To do - Add 83 to every coordinate in the answers, and write out again all the lines from the one containing "Viewport: 1024px width, 630px" down to the last line, requests included.

[Records locating words and elements]
══════════════════════════════
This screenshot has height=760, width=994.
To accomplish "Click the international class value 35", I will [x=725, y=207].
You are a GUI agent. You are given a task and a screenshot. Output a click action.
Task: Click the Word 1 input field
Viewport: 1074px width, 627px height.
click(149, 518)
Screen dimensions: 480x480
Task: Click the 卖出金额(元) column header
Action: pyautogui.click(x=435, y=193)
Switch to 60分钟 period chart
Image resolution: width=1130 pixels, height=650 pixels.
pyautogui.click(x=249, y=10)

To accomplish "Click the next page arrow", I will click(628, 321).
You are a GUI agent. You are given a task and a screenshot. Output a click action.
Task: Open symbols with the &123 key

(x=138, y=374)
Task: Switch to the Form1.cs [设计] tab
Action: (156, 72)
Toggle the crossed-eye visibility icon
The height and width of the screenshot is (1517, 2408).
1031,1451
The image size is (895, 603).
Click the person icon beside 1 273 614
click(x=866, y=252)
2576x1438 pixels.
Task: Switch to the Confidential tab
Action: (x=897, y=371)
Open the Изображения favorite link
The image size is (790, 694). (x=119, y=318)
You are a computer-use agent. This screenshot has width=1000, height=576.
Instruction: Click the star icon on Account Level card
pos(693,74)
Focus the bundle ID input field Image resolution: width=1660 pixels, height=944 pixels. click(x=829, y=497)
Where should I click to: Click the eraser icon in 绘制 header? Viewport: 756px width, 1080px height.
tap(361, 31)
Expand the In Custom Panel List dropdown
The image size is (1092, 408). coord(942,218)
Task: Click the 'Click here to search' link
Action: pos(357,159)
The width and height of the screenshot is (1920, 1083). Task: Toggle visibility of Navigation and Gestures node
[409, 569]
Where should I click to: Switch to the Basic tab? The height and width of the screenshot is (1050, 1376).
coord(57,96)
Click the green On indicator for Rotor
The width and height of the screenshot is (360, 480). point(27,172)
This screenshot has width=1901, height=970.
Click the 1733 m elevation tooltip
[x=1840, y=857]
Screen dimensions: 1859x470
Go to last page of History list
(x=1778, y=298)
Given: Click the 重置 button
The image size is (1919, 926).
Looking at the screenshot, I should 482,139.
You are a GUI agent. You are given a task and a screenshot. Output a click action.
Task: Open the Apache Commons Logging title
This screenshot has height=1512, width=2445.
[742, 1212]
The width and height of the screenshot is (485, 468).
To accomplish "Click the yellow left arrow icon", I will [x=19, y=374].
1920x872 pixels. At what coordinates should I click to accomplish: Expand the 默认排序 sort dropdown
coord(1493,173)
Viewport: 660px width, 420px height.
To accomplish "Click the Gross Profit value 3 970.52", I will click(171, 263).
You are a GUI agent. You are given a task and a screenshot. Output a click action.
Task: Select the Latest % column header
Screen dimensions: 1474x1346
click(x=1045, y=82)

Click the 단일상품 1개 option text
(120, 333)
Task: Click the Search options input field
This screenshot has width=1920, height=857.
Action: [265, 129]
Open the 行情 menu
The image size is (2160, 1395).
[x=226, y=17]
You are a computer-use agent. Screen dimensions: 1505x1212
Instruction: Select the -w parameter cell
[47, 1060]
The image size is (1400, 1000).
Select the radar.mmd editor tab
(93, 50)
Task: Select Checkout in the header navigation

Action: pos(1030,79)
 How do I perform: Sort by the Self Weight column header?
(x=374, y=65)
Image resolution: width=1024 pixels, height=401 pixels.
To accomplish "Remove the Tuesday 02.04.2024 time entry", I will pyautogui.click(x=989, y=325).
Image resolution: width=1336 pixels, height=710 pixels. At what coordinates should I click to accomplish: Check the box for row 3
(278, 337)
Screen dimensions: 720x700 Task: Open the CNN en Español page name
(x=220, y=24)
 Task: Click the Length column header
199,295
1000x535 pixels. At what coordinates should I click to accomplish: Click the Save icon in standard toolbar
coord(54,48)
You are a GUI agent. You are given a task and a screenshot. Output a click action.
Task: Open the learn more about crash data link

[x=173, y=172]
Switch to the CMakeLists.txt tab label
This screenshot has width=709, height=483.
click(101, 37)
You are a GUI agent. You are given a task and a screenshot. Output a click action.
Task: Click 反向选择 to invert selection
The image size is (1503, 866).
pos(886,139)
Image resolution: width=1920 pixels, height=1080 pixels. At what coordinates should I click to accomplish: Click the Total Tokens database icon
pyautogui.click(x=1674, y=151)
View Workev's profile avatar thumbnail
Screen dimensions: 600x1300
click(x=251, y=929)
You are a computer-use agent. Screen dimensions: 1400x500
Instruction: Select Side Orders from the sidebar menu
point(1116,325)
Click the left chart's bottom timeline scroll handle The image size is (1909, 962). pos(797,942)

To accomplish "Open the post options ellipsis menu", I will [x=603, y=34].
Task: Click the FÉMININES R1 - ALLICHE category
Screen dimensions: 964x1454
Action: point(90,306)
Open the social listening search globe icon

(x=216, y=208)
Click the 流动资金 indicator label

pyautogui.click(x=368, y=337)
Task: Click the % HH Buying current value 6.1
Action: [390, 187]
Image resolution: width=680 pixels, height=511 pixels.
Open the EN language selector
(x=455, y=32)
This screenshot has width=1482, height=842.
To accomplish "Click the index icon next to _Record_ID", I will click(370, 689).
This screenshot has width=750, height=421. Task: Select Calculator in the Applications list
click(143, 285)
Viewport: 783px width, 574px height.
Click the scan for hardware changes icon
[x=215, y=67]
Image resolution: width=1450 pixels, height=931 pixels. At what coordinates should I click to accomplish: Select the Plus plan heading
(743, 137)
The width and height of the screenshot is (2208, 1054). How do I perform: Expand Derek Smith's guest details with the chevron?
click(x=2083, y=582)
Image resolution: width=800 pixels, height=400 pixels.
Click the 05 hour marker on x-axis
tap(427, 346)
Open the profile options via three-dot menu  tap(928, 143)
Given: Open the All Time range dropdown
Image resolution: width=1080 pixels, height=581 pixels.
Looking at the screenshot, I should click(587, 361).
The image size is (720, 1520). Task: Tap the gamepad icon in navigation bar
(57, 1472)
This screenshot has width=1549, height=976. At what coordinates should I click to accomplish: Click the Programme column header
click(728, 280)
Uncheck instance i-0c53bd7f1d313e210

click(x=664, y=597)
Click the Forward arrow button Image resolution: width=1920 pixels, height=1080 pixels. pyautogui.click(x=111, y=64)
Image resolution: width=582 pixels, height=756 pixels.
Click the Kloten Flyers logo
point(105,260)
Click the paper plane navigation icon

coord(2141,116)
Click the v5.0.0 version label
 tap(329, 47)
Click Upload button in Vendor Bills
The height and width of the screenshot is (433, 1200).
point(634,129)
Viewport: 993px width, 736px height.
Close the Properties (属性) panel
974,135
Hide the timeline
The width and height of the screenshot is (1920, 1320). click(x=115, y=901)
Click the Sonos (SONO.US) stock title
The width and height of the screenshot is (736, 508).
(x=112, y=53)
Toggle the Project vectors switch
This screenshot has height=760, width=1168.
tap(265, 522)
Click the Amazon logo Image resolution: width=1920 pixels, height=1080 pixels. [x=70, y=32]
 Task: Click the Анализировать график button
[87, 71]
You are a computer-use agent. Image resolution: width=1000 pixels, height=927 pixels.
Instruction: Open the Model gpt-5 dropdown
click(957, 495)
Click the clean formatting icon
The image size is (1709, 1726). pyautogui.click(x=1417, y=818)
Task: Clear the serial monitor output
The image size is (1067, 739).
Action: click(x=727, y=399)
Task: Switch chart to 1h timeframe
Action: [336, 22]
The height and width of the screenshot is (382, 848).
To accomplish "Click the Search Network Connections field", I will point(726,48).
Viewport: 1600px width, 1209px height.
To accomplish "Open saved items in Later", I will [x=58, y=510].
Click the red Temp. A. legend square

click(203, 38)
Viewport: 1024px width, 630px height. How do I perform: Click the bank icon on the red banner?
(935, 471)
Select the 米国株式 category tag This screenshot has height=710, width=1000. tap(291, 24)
══════════════════════════════
Reply to the exercise -
Viewport: 1024px width, 630px height. How do I perform: Click the bank icon on the red banner?
(1018, 554)
Select the 米国株式 category tag This screenshot has height=710, width=1000. tap(374, 107)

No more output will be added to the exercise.